● Work request
Return, unaltered, every line from the beginning of the material below up to and including the one with "This screenshot has height=377, width=736.".

● Records for this exercise
######
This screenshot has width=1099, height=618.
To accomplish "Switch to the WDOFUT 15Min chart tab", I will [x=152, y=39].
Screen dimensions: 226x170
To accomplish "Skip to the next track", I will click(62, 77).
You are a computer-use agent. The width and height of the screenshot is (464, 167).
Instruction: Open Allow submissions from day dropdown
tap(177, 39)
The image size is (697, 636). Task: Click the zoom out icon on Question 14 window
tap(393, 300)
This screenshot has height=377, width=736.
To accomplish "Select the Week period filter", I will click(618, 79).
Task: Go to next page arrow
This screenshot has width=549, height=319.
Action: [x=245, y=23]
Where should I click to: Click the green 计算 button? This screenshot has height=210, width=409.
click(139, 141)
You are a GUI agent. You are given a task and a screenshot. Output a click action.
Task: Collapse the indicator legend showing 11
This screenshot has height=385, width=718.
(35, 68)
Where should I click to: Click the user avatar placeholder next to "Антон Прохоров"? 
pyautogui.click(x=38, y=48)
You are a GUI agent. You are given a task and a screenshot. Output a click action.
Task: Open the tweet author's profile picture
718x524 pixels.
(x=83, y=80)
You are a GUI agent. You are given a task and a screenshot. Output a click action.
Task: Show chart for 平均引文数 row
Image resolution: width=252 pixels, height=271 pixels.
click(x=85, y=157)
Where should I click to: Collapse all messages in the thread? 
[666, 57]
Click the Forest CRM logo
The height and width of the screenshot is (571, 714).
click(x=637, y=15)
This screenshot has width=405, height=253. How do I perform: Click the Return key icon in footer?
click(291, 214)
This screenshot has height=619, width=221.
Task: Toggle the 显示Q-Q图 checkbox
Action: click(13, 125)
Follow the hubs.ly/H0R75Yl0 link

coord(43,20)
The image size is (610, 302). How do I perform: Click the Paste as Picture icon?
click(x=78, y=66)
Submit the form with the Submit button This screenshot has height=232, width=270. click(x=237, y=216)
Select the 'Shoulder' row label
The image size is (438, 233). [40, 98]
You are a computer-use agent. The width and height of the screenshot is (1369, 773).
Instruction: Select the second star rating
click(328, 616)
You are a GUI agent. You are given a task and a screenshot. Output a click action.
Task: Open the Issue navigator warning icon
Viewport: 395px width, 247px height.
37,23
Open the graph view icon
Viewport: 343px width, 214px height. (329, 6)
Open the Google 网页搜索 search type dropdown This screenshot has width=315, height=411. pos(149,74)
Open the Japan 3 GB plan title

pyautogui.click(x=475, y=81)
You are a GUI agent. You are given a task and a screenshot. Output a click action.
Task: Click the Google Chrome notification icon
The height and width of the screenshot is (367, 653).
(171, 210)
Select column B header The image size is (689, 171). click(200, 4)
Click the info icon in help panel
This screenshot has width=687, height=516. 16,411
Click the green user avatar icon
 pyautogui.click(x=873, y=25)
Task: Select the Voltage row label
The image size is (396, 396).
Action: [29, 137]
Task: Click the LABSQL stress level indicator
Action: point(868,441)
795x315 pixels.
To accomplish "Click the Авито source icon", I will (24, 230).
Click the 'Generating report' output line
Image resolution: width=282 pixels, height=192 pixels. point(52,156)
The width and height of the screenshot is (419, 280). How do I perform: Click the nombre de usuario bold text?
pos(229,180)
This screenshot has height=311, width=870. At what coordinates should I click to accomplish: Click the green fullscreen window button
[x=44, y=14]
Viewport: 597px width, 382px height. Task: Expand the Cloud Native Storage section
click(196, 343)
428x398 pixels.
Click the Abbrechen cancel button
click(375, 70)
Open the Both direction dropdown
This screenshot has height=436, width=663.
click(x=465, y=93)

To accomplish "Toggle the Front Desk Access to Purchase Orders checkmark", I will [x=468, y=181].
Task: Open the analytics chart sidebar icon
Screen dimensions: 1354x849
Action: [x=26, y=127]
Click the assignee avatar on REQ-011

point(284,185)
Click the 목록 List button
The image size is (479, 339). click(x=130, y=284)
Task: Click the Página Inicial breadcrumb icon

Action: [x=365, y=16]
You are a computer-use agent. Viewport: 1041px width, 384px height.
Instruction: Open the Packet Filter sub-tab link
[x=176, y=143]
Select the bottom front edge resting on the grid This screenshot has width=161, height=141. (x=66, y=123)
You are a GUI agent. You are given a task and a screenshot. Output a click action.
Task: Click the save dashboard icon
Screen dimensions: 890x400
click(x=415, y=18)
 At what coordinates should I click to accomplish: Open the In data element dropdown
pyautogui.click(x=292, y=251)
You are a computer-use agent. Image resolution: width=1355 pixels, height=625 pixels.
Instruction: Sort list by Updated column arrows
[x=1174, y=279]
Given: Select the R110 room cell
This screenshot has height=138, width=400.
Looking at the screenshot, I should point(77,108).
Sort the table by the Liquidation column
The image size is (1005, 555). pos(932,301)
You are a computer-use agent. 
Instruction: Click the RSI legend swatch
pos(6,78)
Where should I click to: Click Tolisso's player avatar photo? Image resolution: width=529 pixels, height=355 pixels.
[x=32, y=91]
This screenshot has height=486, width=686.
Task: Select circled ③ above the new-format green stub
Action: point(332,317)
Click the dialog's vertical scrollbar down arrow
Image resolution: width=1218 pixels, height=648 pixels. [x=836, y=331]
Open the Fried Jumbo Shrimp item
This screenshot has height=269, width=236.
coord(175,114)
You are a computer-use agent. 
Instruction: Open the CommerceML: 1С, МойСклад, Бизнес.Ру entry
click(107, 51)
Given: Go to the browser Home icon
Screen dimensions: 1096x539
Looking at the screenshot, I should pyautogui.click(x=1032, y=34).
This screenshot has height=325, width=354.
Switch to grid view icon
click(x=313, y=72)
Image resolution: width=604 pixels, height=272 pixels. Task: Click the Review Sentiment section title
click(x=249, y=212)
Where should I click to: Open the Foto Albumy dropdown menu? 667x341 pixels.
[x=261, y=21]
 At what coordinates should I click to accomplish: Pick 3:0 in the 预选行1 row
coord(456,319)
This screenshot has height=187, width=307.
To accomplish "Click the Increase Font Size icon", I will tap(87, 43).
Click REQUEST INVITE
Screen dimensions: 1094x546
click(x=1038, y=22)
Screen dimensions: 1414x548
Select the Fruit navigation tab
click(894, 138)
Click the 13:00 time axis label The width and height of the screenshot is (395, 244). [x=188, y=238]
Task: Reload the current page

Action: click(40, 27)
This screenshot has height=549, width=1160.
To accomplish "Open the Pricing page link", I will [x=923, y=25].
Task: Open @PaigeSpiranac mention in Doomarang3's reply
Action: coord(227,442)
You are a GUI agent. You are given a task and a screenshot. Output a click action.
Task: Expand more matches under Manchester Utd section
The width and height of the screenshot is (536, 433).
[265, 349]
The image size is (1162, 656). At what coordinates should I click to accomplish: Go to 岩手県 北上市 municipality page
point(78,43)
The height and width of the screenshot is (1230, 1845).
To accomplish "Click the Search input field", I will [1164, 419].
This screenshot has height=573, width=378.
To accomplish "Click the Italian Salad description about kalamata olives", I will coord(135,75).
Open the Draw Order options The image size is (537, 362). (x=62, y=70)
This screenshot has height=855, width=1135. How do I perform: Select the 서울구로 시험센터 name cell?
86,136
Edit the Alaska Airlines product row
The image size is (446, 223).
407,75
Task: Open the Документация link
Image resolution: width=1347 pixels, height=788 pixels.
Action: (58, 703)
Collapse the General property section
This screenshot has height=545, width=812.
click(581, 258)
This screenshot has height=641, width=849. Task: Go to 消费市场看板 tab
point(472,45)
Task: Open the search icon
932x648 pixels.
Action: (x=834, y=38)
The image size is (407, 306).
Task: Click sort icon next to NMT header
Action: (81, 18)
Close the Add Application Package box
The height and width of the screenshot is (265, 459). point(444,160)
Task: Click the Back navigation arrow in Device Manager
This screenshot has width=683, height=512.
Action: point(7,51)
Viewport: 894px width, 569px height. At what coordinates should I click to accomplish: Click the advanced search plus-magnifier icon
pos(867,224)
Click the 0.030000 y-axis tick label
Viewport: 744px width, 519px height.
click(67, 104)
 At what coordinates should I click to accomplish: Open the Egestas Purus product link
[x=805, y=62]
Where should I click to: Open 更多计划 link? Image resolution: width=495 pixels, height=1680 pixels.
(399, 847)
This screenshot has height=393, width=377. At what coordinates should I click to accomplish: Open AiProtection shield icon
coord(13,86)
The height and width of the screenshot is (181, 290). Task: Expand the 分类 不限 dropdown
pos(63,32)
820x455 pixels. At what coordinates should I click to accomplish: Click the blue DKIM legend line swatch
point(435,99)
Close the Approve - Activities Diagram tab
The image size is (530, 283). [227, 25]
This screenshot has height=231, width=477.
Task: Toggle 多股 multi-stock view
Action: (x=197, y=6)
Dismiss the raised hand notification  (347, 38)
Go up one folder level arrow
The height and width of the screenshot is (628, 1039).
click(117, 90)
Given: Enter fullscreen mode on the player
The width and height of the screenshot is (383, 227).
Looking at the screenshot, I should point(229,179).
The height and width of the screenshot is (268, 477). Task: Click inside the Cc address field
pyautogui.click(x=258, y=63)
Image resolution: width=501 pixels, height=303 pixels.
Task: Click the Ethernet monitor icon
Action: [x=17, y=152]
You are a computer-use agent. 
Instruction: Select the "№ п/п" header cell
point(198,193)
######
● Result of this exercise
This screenshot has width=1099, height=618.
To accomplish "Switch to the WDOFUT 15Min chart tab", I will [x=152, y=39].
Screen dimensions: 226x170
To accomplish "Skip to the next track", I will click(62, 77).
You are a computer-use agent. The width and height of the screenshot is (464, 167).
Instruction: Open Allow submissions from day dropdown
tap(177, 39)
The image size is (697, 636). Task: Click the zoom out icon on Question 14 window
tap(393, 300)
This screenshot has height=377, width=736.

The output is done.